= Beginning of Section =

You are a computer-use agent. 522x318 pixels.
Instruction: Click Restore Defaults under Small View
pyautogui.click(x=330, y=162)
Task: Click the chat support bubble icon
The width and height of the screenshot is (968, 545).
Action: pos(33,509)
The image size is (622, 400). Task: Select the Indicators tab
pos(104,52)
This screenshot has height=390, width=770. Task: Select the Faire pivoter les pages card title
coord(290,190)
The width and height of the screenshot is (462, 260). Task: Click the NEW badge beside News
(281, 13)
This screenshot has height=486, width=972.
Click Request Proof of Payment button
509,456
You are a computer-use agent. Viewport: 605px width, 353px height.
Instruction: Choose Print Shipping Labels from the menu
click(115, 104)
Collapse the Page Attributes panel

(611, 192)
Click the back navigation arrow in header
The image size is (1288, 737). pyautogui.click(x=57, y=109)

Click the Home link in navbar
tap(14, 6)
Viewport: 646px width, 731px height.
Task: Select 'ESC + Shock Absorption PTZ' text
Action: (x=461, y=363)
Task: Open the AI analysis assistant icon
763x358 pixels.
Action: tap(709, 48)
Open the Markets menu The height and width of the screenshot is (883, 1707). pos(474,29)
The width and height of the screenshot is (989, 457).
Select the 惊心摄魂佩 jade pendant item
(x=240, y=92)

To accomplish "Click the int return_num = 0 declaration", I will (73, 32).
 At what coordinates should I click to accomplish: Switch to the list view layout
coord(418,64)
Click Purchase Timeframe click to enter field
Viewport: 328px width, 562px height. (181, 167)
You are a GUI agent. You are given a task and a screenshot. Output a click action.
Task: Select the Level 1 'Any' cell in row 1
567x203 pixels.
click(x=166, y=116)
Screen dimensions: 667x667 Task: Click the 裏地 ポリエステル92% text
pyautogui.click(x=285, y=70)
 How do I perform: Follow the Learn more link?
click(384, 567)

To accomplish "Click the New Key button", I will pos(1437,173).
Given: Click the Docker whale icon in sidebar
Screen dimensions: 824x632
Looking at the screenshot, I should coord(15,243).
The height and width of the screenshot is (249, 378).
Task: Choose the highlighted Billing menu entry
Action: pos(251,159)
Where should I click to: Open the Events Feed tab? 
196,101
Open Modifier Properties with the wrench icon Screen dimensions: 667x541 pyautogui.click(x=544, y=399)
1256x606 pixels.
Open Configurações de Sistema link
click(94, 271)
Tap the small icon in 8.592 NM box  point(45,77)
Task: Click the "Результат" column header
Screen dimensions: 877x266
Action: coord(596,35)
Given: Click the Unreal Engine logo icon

= End of Section =

- [Your instructions]
Give again the closing portion of the entries, from the line with "Select the 惊心摄魂佩 jade pendant item" through the last line. Keep it exact and add nothing.

- [Result for this exercise]
Select the 惊心摄魂佩 jade pendant item
(x=240, y=92)

To accomplish "Click the int return_num = 0 declaration", I will (73, 32).
 At what coordinates should I click to accomplish: Switch to the list view layout
coord(418,64)
Click Purchase Timeframe click to enter field
Viewport: 328px width, 562px height. (181, 167)
You are a GUI agent. You are given a task and a screenshot. Output a click action.
Task: Select the Level 1 'Any' cell in row 1
567x203 pixels.
click(x=166, y=116)
Screen dimensions: 667x667 Task: Click the 裏地 ポリエステル92% text
pyautogui.click(x=285, y=70)
 How do I perform: Follow the Learn more link?
click(384, 567)

To accomplish "Click the New Key button", I will pos(1437,173).
Given: Click the Docker whale icon in sidebar
Screen dimensions: 824x632
Looking at the screenshot, I should coord(15,243).
The height and width of the screenshot is (249, 378).
Task: Choose the highlighted Billing menu entry
Action: pos(251,159)
Where should I click to: Open the Events Feed tab? 
196,101
Open Modifier Properties with the wrench icon Screen dimensions: 667x541 pyautogui.click(x=544, y=399)
1256x606 pixels.
Open Configurações de Sistema link
click(94, 271)
Tap the small icon in 8.592 NM box  point(45,77)
Task: Click the "Результат" column header
Screen dimensions: 877x266
Action: coord(596,35)
Given: Click the Unreal Engine logo icon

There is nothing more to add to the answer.